Learning Horizons Expand for Environmental Journalism Students

Michelle Polley, a naturalist at Pinery Park in Ontario, discusses skinks, toad balloons, marram grass, hognose snakes and karner blue butterflies with Knight Center students on a Lake Huron beach. The students traveled to Canada to study transboundary issues. From left Remington Sawege, Kaley Fech, Whitney McDonald, Quinn Zimmerman, Alexandria Iacobelli and Anntaninna Biondi.

The Knight Center for Environmental Journalism created several exciting learning opportunities for its students this fall.

With financial assistance from MSU Canadian Studies, Dave Poulson, senior associate director of the Knight Center, took the environmental reporting class to Canada for three days. Students visited a marijuana farm to learn of its environmental impact on the eve of marijuana legalization. They toured the terminal where the controversial Line 5 pipeline ends in Sarnia. Students also met with anti-nuclear activists, toured a nuclear power plant, and visited an oil refinery.

The experience gave students the opportunity to interview the mayor of Sarnia, several energy industry executives and members of a First Nations tribe on an island in the St. Clair River.
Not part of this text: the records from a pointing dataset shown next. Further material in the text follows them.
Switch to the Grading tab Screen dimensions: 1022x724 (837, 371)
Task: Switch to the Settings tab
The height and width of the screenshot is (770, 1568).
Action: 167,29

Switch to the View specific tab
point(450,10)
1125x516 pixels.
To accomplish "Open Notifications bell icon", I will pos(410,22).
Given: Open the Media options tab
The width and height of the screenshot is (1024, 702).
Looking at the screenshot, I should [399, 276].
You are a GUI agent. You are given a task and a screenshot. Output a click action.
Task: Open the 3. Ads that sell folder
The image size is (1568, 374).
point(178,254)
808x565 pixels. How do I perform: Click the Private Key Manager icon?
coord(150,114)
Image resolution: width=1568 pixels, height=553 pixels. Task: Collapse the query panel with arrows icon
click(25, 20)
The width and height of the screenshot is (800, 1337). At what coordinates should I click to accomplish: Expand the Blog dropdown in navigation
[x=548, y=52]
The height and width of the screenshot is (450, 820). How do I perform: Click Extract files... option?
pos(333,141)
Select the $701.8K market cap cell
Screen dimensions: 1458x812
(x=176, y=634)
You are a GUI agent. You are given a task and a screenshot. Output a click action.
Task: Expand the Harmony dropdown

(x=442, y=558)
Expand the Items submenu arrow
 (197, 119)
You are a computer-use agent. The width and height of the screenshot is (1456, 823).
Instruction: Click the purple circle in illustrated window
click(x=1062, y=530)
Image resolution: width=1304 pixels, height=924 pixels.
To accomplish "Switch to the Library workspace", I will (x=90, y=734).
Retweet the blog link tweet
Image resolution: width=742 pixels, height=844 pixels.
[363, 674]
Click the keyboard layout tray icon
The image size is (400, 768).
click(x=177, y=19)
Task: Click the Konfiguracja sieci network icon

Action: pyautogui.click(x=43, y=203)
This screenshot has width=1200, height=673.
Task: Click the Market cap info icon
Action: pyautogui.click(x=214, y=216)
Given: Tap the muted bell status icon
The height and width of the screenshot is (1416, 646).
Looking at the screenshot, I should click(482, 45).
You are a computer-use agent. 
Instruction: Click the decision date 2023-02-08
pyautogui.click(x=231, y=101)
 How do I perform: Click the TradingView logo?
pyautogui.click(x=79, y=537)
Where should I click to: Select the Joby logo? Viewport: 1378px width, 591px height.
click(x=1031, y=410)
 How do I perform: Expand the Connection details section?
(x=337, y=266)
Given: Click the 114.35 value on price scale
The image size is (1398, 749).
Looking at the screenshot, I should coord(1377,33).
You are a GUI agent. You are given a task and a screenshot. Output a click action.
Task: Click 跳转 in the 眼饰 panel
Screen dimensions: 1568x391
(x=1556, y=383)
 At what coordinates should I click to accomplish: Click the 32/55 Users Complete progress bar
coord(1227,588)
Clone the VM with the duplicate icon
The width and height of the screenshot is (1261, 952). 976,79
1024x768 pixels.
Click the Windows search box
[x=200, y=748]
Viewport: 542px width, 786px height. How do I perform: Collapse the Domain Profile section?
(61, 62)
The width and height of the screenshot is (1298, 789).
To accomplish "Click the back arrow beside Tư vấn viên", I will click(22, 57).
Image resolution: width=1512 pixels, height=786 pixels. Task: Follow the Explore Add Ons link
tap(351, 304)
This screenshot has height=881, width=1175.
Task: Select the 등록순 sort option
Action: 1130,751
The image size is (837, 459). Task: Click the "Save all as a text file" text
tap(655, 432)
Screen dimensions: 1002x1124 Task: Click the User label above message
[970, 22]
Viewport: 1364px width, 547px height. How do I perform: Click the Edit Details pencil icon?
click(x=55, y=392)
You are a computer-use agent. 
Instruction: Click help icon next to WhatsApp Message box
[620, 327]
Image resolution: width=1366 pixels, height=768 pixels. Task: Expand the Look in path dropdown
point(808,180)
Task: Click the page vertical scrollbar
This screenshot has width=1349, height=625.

Following the Canada trip, the Knight Center hosted a dozen Chilean journalists and journalism students for a week as part of a state department training grant.

J-School and MSU faculty assisted with presentations at Communication Arts and Sciences and across campus. Knight Center for Environmental Journalism Director Eric Freedman returned to Michigan temporarily from his fellowship in the Republic of Georgia to assist in the effort.

As part of the visit, the Knight Center faculty traveled with the Chileans and a dozen MSU students to Flint for the annual meeting of the Society of Environmental Journalists.